Porque puede elegir entre diferentes alternativas y porque vive en sociedad, el ser humano es responsable de sus actos, es decir, tiene que justificar, tiene que dar respuesta de sus acciones, tiene que asumir las consecuencias de sus actos (sean positivas o negativas, contara con ellas o no, le gusten ole disgusten). El término responsabilidad forma parte del bagaje moral común; todos somos morales por cuanto podemos y debemos responder de nuestros actos ante los demás y ante nuestra propia conciencia, también desde una perspectiva de trascendencia ante el Otro, es decir, ante Dios. Cuanto mayor es el poder del que disponemos, esto es, cuanta mayor relevancia tengan nuestras acciones en la vida de los demás, mayor grado de responsabilidad tienen. Y porque hay conductas que llenan de plenitud al ser humano y al grupo del que este forma parte (esto es, hay acciones que contribuyen a la autorrealización del sujeto en plenitud y al desarrollo armónico de la sociedad) y hay actuaciones que provocan justamente los efectos contrarios, lo razonable es que el individuo y el grupo social reflexionen acerca de qué acciones resulta adecuado realizar y promover. A esta tarea dedica sus esfuerzos la ética: un saber que nos orienta para actuar racionalmente en el conjunto de nuestra vida, consiguiendo sacar de ella lo más posible, para lo cual necesitamos saber ordenar inteligentemente las metas que perseguimos y arbitrar los medios oportunos para alcanzar dichos fines.

* Tarea breve 1:
Expresa como tabla Markdown las líneas del listado, comenzando en la que contiene "Alfredo García (1038, 560)" y terminando en el final del listado, ambas incluidas y sin las líneas en blanco. Usa las columnas «Número», con el número de fila, y «Línea», con la línea correspondiente.

* Datos en bruto:
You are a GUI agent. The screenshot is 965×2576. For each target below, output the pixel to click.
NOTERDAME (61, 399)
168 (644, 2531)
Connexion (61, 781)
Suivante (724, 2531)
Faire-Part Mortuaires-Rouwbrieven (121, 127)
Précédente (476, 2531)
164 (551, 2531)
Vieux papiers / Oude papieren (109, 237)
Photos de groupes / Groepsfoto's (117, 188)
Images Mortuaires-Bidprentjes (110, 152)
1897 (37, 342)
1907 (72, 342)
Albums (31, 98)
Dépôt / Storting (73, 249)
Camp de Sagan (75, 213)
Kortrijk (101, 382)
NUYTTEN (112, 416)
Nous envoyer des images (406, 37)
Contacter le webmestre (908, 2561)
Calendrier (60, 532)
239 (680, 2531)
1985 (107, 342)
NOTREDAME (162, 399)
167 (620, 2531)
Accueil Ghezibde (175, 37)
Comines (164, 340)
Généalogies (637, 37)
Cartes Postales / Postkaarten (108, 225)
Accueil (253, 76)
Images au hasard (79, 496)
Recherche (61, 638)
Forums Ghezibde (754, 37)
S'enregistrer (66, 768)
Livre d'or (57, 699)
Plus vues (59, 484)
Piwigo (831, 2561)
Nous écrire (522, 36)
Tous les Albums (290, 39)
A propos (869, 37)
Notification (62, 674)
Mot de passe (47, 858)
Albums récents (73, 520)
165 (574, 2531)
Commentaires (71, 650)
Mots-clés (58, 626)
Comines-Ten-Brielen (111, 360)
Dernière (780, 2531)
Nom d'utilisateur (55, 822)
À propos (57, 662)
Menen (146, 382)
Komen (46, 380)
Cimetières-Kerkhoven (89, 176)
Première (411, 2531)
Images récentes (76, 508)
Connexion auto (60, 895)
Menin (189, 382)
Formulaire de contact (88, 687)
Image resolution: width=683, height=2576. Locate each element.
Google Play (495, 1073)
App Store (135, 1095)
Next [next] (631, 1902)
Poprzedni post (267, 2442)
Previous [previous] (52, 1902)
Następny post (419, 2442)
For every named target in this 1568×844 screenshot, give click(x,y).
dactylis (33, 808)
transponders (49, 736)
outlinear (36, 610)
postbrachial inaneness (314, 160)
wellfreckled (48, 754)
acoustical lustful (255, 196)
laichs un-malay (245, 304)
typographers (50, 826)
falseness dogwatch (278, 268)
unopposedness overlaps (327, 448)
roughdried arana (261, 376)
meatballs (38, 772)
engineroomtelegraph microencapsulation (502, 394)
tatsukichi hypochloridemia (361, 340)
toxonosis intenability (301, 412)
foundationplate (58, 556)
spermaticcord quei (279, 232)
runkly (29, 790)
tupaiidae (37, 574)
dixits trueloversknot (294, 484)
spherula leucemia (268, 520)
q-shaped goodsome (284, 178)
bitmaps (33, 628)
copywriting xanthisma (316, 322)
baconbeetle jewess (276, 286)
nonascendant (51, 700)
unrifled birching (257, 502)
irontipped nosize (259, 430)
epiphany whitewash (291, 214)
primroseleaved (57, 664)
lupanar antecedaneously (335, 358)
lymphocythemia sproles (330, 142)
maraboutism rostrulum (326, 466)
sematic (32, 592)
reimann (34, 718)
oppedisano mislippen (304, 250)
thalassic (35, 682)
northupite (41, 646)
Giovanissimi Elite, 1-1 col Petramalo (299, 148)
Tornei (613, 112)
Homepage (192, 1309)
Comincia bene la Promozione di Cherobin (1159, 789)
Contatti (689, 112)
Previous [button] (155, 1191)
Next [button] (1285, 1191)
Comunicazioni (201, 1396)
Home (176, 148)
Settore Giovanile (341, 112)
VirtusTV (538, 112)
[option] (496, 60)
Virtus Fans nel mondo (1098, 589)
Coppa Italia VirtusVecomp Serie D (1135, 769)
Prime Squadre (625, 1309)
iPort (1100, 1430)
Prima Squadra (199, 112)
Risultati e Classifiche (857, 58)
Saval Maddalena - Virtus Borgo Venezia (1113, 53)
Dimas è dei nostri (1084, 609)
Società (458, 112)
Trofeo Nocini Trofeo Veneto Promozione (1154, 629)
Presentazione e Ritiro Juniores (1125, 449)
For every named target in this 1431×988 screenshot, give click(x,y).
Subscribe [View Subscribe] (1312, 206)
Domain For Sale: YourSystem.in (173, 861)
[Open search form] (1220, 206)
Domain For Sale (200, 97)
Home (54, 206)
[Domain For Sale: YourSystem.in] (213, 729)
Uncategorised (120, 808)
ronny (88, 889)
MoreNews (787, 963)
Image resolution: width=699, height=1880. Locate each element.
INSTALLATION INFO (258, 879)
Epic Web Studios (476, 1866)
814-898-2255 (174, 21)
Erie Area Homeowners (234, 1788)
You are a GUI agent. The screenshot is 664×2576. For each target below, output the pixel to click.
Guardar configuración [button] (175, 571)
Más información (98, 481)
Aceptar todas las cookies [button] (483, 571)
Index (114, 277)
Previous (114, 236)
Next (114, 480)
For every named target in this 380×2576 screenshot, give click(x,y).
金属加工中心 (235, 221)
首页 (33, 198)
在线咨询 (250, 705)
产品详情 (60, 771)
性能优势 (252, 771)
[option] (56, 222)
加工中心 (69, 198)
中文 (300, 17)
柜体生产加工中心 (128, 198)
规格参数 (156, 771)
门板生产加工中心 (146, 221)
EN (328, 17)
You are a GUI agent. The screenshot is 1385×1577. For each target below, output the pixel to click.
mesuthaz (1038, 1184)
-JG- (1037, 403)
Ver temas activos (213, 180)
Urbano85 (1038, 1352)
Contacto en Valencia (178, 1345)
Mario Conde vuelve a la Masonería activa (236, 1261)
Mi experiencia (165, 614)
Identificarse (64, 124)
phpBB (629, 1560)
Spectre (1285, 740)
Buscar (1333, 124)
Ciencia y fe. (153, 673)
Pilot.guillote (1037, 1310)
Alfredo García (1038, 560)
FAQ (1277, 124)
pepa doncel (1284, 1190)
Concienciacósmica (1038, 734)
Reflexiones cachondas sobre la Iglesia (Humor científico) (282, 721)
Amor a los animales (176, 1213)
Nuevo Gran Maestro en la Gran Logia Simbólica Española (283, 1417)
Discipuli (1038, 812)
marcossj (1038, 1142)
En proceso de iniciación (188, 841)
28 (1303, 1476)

* Tarea breve 2:
Traduce al inglés la siguiente oración del texto sobre la responsabilidad: «Cuanto mayor es el poder del que disponemos, esto es, cuanta mayor relevancia tengan nuestras acciones en la vida de los demás, mayor grado de responsabilidad tienen.»

* Respuesta resuelta 1:
| Número | Línea |
|---|---|
| 1 | Alfredo García (1038, 560) |
| 2 | FAQ (1277, 124) |
| 3 | pepa doncel (1284, 1190) |
| 4 | Concienciacósmica (1038, 734) |
| 5 | Reflexiones cachondas sobre la Iglesia (Humor científico) (282, 721) |
| 6 | Amor a los animales (176, 1213) |
| 7 | Nuevo Gran Maestro en la Gran Logia Simbólica Española (283, 1417) |
| 8 | Discipuli (1038, 812) |
| 9 | marcossj (1038, 1142) |
| 10 | En proceso de iniciación (188, 841) |
| 11 | 28 (1303, 1476) |

* Respuesta resuelta 2:
The greater the power at our disposal, that is, the greater the relevance our actions have in the lives of others, the greater the degree of responsibility they carry.